(Entries on target coordinates)
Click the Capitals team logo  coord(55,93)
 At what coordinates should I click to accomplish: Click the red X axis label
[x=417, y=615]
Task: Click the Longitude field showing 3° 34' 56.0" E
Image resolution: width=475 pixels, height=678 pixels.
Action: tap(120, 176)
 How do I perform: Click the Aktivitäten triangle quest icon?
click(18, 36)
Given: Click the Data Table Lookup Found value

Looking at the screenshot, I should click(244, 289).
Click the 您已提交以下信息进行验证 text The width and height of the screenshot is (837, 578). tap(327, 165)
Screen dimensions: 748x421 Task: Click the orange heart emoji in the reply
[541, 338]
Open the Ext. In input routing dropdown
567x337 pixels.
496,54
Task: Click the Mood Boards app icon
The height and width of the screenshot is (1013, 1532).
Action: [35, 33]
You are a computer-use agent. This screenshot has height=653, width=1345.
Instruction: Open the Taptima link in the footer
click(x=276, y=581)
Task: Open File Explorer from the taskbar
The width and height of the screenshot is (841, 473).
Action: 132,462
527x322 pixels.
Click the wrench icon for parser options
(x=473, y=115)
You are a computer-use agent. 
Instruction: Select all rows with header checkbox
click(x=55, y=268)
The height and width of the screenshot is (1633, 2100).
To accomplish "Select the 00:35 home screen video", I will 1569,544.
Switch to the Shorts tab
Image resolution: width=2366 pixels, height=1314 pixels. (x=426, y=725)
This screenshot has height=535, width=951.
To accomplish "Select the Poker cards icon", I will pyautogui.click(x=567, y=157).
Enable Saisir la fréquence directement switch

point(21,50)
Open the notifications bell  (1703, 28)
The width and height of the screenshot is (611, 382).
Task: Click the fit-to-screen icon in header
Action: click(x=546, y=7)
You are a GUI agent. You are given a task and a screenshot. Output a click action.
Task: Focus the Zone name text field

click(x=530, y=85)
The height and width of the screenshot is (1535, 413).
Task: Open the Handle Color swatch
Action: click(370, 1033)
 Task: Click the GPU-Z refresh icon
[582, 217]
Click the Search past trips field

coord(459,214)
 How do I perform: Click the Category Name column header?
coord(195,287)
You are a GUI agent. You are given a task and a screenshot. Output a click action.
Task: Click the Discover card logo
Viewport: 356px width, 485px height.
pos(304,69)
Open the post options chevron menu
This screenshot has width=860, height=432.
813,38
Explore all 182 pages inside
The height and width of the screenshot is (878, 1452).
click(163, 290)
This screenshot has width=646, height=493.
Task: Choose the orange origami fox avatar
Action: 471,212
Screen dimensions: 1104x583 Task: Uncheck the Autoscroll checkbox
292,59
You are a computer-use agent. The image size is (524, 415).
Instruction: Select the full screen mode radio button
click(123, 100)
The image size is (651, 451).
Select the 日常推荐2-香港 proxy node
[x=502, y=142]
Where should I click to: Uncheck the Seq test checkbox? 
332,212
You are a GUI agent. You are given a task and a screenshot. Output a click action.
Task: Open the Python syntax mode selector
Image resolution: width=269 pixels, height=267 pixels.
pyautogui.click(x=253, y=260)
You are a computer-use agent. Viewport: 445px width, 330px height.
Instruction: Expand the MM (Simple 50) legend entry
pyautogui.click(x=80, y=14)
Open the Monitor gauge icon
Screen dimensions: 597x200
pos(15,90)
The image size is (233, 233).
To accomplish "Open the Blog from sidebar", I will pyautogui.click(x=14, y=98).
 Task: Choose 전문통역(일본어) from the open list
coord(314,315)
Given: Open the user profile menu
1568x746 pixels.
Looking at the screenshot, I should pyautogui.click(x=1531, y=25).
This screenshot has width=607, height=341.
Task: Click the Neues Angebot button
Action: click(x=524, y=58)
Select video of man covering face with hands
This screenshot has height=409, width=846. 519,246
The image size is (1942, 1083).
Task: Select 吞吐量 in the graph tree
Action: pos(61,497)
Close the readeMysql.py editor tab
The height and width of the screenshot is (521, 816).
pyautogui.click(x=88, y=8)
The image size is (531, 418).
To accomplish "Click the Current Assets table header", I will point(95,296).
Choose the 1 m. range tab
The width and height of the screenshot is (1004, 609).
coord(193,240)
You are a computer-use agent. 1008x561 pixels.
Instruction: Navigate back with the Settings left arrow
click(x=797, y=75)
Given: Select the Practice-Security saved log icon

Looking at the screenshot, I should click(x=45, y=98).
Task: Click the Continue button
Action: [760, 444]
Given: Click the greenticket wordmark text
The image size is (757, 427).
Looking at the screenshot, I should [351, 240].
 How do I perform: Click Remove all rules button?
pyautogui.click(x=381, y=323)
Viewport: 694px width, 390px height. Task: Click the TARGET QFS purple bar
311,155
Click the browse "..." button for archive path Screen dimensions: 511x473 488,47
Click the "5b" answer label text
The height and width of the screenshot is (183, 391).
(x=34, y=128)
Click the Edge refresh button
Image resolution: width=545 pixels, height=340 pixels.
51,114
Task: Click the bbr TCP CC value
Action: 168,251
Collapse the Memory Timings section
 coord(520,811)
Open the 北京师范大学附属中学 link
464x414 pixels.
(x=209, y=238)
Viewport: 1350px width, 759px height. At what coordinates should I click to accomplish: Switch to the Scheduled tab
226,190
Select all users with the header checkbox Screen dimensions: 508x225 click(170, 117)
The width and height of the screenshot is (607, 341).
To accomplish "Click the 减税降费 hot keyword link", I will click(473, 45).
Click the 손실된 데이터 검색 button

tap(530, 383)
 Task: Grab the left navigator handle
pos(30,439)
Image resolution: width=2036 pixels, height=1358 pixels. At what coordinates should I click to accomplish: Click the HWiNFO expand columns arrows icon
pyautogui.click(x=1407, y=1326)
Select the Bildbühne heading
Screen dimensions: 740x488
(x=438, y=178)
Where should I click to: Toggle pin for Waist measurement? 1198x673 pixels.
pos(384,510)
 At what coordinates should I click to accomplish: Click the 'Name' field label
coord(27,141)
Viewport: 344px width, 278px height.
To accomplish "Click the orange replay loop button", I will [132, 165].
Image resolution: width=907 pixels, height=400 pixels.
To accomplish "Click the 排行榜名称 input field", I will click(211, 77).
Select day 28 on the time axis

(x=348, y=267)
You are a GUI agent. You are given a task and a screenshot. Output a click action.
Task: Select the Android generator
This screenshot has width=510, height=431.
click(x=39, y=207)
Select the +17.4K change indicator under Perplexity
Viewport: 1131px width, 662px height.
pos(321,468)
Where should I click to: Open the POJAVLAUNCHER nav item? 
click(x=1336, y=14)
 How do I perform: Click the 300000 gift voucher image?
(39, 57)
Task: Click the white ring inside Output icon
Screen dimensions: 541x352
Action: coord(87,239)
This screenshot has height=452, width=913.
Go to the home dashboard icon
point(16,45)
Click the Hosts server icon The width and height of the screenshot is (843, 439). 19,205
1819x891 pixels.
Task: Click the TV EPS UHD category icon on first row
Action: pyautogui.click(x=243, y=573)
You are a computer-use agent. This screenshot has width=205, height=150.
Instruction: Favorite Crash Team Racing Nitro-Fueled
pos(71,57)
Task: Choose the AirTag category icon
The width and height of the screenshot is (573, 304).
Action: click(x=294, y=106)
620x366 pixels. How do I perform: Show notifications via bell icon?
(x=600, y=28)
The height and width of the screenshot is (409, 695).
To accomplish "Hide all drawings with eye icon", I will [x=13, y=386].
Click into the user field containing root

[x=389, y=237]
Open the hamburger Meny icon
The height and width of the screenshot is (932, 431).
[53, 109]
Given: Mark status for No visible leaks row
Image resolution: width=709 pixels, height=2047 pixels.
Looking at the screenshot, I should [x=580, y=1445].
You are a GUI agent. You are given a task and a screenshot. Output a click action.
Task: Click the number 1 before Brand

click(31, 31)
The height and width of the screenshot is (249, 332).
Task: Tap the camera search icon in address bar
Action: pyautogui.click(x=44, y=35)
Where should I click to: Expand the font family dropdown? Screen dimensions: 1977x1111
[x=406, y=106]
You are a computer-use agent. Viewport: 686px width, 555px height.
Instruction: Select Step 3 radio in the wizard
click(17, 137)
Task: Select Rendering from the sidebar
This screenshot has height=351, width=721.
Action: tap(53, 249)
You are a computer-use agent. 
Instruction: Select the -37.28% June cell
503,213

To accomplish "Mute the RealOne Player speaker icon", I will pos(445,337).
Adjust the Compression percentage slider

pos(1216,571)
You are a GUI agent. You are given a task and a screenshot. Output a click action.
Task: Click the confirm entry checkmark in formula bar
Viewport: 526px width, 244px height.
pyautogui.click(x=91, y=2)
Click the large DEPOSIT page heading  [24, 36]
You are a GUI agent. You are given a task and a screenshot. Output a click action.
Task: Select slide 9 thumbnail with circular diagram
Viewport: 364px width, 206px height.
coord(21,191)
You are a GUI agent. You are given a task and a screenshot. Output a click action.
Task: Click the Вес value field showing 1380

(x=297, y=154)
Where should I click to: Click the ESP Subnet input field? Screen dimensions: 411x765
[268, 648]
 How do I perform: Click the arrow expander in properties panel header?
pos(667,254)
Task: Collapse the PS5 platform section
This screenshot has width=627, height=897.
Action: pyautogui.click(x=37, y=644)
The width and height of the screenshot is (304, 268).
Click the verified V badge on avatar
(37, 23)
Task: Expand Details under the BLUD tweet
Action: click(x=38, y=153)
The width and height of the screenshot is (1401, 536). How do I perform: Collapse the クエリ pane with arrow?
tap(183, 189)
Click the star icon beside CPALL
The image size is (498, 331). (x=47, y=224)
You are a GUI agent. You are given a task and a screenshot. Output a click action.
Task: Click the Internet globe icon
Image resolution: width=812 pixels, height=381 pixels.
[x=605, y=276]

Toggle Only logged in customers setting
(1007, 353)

§ WRITTEN REQUEST
Pick out every line in the rows above that contains the string "text", copying each one in full. Case counts.

§ EXPECTED ANSWER
Click the 您已提交以下信息进行验证 text The width and height of the screenshot is (837, 578). tap(327, 165)
Task: Focus the Zone name text field
Given: Click the greenticket wordmark text
Click the "5b" answer label text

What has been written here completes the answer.